One day a few summers ago Joel Babb was painting in his canoe on the Nezinscot River near his home in East Sumner, in Maine’s Oxford County. He was beginning to understand why so many Impressionist and Barbizon School painters of the nineteenth century had houseboat studios: they offered a means of entering the landscape unlike any other.

At some point, Babb pulled up to the riverbank to stretch his legs. As he looked back at the canoe, his easel in it, and the curving river beyond, he realized that here was a terrific subject, “a reflection on the whole experience of painting outside.”

Babb photographed the scene. Back in his studio, instead of creating a meticulous under-painting as he would normally with a large landscape, he used big brushes and a knife to simulate how he would work en plein air, quickly and freely, using the photograph as a reference.

This approach offered more than just an interlude from the highly detailed topographical cityscapes for which Babb is known. The painter found the work reinvigorating. “It brought back the joy of painting again,” he said. That joy carried over to other images of easels outdoors—on Mount Desert Island and alongside brooks in his neck of interior Maine—and it added energy to his studio work. Babb chose to paint Portland’s Monument Square from an unusual perspective, looking down Congress Street from above. Monument Square, Portland, Maine, oil on linen, 28.5″ x 32″, 2014.

Babb is not new to working outdoors; he painted 50 or so works on site in Rome about ten years ago. Color becomes intoxicating when he is outside under a white umbrella, he said. “You are dealing with a Niagara of light, which is always changing minute to minute.” By contrast, when working in the studio, especially with photographs, he can explore “the fine structure and the complexity of things.”
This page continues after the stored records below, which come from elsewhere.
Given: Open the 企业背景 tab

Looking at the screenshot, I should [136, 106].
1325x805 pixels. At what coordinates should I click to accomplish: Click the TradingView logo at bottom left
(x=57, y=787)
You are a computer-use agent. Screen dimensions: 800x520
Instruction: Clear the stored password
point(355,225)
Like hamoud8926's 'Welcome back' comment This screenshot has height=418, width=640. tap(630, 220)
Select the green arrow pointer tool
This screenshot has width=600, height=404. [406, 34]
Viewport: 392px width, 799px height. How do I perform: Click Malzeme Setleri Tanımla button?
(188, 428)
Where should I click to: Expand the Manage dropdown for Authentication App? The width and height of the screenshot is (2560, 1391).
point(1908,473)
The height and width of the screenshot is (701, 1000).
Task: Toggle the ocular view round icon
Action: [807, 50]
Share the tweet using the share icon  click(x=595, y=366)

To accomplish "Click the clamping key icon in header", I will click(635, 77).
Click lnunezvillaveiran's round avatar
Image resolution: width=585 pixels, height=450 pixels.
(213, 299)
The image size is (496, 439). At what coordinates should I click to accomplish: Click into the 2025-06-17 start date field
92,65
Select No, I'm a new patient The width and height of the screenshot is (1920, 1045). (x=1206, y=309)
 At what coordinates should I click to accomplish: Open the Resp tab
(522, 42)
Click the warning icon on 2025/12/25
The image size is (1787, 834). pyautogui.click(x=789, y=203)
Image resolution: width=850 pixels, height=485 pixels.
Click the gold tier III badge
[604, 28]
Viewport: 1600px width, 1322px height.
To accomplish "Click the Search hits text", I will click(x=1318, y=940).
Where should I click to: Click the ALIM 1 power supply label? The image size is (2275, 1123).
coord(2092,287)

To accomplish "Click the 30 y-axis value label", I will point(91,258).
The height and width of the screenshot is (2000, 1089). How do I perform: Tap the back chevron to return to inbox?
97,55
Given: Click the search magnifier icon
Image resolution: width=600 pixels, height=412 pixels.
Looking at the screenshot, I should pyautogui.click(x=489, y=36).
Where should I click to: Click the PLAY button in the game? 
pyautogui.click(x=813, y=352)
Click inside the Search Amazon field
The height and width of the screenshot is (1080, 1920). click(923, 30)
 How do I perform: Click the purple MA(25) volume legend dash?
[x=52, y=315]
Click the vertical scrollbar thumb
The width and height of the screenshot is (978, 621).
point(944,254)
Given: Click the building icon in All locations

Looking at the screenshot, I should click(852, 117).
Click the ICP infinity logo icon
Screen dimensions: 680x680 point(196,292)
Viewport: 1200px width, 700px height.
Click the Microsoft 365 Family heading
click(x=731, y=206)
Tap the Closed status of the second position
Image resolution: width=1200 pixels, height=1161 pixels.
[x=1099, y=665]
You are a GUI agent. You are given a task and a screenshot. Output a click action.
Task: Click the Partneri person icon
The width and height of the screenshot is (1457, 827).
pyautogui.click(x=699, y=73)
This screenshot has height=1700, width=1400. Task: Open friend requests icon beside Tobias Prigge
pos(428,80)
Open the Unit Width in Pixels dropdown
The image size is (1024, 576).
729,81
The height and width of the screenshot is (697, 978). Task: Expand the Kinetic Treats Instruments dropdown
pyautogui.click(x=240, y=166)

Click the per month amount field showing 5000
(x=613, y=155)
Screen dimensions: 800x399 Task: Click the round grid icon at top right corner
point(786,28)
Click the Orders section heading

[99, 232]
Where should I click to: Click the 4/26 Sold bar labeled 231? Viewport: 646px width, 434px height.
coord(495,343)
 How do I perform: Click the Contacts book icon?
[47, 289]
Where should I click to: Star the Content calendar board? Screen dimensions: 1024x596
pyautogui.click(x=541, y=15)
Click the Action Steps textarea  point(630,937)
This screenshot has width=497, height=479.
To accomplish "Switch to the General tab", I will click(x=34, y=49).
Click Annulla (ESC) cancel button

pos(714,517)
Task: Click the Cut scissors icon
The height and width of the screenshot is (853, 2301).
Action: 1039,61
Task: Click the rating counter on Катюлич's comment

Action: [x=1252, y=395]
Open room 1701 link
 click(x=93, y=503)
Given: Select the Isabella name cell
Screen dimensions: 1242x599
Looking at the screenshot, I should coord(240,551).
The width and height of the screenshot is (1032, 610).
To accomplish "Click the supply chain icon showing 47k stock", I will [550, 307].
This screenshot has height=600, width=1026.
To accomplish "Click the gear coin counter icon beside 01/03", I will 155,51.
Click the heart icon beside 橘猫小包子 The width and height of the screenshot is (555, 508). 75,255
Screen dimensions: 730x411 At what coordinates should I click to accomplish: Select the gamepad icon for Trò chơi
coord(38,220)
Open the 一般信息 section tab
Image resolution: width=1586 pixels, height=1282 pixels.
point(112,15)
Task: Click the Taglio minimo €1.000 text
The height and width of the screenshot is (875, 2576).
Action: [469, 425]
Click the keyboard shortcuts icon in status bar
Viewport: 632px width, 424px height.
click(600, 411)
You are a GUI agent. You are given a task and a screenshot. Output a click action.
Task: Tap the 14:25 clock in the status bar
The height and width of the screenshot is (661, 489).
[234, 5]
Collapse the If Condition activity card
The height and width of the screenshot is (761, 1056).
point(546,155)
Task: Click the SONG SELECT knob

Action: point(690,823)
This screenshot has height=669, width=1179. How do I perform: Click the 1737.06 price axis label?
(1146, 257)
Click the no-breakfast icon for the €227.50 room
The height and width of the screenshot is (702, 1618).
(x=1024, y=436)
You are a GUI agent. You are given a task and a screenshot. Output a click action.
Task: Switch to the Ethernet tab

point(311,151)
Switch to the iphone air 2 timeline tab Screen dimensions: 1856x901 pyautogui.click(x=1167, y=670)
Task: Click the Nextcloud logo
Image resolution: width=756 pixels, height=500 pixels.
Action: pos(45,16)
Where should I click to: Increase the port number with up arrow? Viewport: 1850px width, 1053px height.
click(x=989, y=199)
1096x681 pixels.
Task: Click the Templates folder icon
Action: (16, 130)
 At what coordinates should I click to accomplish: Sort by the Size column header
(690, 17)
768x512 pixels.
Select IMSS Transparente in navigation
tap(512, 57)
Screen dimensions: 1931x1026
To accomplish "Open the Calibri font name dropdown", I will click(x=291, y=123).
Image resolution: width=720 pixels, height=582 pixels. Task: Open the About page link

Born in Waycross, Georgia, in 1947, Babb went through various phases as he developed as a painter, influenced by what he found in magazines. As an undergraduate at Princeton University, he immersed himself in the study of art history while making forays into modern art (famed sculptor George Segal was one of his teachers). Then a year-long stay in Europe following his 1969 graduation set him on a course he’s been following ever since. Confronted by the detailed, literal canvases of the old masters, Babb chose to learn the ways of realism. When he returned to the United States, he studied and then taught at the School of the Museum of Fine Arts in Boston. He went on to teach at the Harvard University Extension School for 16 years.

Babb’s life revolved around the Museum of Fine Arts. He studied, worked, and met many of his friends and his wife there (Frannie Babb was the book buyer in the museum bookstore).

Over time Babb became a consummate representational painter; his landscapes of Boston, sometimes based on photographs and sketches made from the air or tall buildings, are considered among the finest achievements of their kind. His skill at rendering seemingly impossibly detailed sections of the city led to a number of major commissions for cityscapes, which can be found in hotels, hospitals, and financial institutions in and around Cambridge and Boston.

He began coming to Maine in 1971. A fellow museum employee George Wilkinson and his wife, Mary, had purchased a farmstead in East Sumner and invited him to visit. Originally called West Butterfield Plantation, East Sumner consists of farms and woodland bisected by two branches of the Nezinscot, which runs into the Androscoggin River.